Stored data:
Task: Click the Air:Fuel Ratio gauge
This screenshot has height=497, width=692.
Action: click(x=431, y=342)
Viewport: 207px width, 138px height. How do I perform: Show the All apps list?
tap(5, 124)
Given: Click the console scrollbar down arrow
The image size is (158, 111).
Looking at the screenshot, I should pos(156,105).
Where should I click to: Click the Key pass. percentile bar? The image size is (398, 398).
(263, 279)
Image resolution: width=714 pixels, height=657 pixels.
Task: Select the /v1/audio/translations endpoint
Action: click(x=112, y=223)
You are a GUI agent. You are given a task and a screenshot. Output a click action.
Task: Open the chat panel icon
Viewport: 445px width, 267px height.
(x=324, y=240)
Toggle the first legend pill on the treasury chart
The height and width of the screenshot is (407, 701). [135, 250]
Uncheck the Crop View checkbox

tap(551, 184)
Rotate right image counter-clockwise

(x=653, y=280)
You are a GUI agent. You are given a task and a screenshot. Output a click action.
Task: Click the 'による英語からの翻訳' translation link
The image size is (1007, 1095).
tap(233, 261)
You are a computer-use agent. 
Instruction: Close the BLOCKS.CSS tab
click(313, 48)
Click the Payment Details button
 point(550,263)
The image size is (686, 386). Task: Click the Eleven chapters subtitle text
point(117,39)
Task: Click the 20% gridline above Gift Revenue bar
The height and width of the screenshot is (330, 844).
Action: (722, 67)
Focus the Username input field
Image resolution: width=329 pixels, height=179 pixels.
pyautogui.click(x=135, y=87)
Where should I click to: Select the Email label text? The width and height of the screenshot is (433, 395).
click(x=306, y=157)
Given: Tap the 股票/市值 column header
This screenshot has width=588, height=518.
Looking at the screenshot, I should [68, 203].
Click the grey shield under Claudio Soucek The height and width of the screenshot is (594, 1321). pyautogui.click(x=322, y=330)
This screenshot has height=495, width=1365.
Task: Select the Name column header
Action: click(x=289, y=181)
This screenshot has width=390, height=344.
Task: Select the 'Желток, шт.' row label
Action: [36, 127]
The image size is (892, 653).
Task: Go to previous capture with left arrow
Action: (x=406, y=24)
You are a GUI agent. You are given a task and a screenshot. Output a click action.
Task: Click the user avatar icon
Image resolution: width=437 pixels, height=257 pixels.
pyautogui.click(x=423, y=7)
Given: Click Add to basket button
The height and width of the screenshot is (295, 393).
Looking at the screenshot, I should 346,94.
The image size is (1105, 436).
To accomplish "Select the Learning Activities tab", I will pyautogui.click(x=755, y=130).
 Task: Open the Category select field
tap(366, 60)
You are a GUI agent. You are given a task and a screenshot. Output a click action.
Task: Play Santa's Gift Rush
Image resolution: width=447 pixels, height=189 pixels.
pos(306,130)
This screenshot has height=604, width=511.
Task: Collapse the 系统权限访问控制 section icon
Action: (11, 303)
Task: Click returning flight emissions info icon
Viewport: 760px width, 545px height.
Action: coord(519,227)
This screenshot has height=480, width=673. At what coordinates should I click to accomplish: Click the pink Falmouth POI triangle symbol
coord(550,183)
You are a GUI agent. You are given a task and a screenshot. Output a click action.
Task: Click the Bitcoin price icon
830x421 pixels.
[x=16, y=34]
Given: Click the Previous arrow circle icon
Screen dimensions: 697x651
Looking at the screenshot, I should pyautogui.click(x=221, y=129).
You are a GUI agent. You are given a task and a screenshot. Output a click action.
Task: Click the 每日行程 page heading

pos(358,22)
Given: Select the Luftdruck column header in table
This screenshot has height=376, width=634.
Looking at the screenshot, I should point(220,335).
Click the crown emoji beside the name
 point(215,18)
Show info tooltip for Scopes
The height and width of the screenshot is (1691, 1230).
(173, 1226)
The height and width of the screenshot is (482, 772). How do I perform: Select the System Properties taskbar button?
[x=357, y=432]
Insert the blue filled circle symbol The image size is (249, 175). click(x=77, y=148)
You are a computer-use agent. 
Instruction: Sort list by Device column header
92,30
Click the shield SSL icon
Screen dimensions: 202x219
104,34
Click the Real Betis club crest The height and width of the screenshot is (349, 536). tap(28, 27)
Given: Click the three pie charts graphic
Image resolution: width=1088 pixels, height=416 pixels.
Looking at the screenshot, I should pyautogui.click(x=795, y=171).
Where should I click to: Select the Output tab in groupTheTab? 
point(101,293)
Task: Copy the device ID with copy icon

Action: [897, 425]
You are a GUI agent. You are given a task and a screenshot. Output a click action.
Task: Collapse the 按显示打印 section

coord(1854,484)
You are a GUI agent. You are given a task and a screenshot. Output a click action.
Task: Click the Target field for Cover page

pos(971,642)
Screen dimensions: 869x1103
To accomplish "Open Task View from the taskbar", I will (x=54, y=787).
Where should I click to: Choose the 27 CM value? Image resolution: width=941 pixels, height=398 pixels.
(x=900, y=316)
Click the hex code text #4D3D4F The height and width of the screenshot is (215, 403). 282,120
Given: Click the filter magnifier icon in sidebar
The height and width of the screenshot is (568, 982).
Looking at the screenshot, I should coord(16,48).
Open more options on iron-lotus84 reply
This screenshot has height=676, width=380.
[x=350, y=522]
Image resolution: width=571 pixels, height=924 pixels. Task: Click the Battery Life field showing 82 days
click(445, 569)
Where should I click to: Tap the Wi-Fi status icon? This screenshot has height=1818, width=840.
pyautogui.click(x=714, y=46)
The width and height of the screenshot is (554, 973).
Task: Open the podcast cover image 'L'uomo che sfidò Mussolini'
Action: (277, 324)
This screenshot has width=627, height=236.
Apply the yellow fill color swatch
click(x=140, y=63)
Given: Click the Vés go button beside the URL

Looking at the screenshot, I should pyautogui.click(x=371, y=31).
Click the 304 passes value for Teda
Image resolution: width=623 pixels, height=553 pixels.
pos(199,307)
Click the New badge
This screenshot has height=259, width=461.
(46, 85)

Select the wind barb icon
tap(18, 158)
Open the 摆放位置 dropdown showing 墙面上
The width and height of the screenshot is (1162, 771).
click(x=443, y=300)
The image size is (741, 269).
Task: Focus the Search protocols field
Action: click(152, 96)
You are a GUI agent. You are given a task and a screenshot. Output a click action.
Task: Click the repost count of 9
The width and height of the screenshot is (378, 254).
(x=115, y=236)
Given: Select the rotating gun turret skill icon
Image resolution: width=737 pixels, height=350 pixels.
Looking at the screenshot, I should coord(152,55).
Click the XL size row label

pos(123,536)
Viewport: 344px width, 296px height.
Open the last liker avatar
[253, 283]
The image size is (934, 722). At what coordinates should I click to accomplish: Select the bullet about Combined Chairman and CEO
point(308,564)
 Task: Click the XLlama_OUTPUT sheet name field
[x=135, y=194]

◆ WHAT TO DO ◆
Go through the records above, find every line with the word "Gift", and list those lines.

◆ TASK RESPONSE ◆
Task: Click the 20% gridline above Gift Revenue bar
Task: Play Santa's Gift Rush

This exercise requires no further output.